The lead judgment noted that the crux of the appeal is a simple matter of life span of an interim order noting that counsel to the appellant overblew the issues.
The court then adopted the five issues distilled by the appellant for determination resolving all the issues against the appellant. It noted that the appeal lacked merit and accordingly, dismissed same . In addition, a cost of 100 k each is awarded to each of respondents to be paid by the appellant.
All justices on the panel for this matter assented to the judgment and the consequential award against the appellant.
Seplat Petroleum Development Company and the other respondents are yet to respond formally to the judgment.
Recalled that in August 2013, Chevron put up three acreages, OMLs 52, 53 and 55 for sale. In putting up the bid, Chevron had announced its intention of selling the three OMLs to one preferred bidder not necessarily the highest bidder.
After the first bid round, 30 bidders emerged.
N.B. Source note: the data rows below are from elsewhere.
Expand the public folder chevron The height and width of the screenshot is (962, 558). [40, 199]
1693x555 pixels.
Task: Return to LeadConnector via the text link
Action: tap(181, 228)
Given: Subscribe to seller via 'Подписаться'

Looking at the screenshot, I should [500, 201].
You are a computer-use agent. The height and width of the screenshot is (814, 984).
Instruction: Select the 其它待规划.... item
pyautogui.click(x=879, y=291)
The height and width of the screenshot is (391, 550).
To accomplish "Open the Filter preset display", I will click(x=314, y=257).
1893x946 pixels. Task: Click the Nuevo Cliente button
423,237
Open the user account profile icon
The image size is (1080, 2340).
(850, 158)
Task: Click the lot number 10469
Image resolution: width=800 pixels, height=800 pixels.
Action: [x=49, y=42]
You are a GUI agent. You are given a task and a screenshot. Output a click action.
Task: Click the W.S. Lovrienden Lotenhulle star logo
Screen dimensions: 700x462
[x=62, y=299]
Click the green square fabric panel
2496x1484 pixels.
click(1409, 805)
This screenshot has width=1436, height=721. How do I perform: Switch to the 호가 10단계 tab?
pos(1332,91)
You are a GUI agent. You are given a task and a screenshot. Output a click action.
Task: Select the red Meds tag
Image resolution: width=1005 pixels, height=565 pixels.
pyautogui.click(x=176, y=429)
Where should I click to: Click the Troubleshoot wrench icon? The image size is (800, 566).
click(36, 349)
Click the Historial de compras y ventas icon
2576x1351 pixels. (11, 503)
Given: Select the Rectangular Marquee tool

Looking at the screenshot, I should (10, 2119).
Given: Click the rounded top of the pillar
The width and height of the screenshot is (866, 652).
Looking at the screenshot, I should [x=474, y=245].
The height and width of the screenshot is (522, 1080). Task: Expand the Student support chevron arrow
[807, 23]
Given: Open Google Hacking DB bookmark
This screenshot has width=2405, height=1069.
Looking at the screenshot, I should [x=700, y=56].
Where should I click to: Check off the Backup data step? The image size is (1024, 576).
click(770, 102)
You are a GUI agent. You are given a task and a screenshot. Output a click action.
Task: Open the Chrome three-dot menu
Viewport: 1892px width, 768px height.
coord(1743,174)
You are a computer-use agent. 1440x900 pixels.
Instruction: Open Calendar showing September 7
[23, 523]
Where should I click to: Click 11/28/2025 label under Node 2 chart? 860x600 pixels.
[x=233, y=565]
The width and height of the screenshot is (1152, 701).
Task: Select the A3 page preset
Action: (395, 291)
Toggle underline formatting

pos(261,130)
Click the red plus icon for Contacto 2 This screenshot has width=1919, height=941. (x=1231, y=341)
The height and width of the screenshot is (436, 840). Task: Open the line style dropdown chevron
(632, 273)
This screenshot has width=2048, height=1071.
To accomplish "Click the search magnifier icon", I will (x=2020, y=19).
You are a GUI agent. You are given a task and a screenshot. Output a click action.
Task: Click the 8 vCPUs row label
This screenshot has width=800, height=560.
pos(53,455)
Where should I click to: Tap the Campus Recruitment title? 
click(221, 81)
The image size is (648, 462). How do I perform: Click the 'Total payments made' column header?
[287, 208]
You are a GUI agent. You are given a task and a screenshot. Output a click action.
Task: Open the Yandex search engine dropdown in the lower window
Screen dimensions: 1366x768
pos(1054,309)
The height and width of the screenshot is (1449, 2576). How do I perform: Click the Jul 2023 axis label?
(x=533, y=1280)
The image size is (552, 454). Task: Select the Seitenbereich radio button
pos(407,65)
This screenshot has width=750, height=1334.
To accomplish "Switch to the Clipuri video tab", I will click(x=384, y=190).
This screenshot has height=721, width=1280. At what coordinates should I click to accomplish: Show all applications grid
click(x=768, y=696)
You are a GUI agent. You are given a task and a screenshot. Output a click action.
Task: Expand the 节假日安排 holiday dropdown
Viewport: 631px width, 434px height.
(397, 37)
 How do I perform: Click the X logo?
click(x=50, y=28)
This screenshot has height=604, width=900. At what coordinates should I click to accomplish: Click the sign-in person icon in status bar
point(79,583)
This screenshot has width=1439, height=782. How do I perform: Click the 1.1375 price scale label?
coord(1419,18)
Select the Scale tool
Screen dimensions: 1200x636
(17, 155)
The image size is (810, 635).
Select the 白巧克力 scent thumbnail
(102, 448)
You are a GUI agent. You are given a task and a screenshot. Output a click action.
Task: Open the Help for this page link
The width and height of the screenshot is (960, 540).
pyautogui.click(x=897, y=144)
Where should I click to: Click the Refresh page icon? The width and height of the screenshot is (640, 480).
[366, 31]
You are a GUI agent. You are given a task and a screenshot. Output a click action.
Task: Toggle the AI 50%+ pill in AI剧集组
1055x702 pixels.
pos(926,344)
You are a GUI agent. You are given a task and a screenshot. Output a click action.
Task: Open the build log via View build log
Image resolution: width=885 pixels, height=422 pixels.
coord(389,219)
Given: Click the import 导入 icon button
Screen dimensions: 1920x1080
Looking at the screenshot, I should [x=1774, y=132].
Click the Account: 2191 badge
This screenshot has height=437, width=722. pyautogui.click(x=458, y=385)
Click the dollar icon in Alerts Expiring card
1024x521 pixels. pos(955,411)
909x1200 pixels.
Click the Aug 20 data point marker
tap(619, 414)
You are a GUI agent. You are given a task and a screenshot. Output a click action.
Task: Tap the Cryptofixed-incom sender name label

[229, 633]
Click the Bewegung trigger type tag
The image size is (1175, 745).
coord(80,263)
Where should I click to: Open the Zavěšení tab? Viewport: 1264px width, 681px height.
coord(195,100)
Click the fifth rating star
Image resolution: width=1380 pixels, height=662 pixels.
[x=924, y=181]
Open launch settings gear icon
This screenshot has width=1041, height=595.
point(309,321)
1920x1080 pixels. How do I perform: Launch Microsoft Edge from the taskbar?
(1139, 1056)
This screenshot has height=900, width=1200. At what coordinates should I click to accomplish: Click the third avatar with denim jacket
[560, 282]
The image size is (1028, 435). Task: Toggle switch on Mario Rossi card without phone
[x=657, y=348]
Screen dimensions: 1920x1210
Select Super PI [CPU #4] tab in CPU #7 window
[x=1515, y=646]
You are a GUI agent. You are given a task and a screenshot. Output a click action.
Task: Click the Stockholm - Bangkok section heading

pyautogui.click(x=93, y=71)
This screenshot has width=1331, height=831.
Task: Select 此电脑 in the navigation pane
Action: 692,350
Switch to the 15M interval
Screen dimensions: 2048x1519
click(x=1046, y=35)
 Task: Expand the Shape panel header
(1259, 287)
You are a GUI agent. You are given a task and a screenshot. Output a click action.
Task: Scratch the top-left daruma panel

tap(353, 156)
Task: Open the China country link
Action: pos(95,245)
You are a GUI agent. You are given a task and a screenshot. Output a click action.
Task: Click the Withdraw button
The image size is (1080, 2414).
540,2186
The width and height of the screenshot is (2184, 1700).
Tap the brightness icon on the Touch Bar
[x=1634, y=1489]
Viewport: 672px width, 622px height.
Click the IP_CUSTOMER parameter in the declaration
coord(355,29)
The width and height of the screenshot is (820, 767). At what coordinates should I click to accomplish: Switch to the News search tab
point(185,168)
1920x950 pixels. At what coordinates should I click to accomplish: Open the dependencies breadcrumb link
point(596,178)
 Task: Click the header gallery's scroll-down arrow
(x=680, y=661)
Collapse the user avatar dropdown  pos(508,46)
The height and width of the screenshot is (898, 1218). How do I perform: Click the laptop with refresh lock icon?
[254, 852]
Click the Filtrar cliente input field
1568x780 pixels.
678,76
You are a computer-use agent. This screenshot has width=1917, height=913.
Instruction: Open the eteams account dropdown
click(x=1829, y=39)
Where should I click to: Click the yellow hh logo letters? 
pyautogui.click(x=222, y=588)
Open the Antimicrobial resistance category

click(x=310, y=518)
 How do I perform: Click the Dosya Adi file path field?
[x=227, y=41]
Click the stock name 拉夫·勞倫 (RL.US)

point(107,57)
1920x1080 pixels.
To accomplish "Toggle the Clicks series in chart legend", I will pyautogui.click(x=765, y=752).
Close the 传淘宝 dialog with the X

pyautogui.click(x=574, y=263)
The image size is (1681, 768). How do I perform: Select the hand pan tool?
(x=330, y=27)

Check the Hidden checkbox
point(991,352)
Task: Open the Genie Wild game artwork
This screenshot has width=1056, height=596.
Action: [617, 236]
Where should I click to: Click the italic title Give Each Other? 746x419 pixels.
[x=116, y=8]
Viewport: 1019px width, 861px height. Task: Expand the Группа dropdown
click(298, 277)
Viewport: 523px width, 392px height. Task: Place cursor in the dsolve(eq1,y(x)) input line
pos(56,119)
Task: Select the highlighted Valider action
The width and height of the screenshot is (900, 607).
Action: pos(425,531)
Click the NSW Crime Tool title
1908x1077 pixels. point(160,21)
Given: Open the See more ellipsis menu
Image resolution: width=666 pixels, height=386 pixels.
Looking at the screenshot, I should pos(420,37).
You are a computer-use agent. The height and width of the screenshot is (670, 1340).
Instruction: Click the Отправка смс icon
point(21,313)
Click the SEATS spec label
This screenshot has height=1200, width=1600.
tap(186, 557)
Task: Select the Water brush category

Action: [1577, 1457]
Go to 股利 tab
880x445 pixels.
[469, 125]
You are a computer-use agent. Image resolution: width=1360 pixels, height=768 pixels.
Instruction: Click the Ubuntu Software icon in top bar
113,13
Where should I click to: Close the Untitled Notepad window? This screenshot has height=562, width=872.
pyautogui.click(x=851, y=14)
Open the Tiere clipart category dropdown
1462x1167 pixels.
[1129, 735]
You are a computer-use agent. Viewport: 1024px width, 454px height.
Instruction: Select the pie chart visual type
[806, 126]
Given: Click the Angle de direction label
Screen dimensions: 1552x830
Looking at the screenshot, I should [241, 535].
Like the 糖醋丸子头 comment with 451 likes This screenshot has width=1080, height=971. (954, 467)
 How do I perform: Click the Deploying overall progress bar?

Chevron made a shortlist and when the sealed bids were opened, Britannia U had bid $1.6bn which the company later revised to $1.015bn.
The Seplat consortium with a bid of $800m was declared the preferred bidder and signed SPA Nov 28, 2014. The Seplat Consortium comprised Seplat and Amni with Belema joining the consortium subsequently.
Brittania U was however insistent that Chevron should declare it bid winner and sought an injunction restraining Chevron from concluding the sale to the Seplat Consortium.
The company approached a Federal High Court sitting in Lagos which granted an interlocutory injunction and further granted an extension while the issue of jurisdiction was pending.
Following the extension of the injunction, Seplat and its consortium partners went to the Appeal court on June 20, 2014 to challenge the High court’s injunction.
The Appeal court ruled in Seplat’s favour and vacated the injunction reasoning that the life of the interim order could not be extended, while the jurisdiction of the Federal High Court was being challenged.
Not satisfied with the Appeal Court’s ruling, Brittania U went to the Supreme Court to contest the appeal.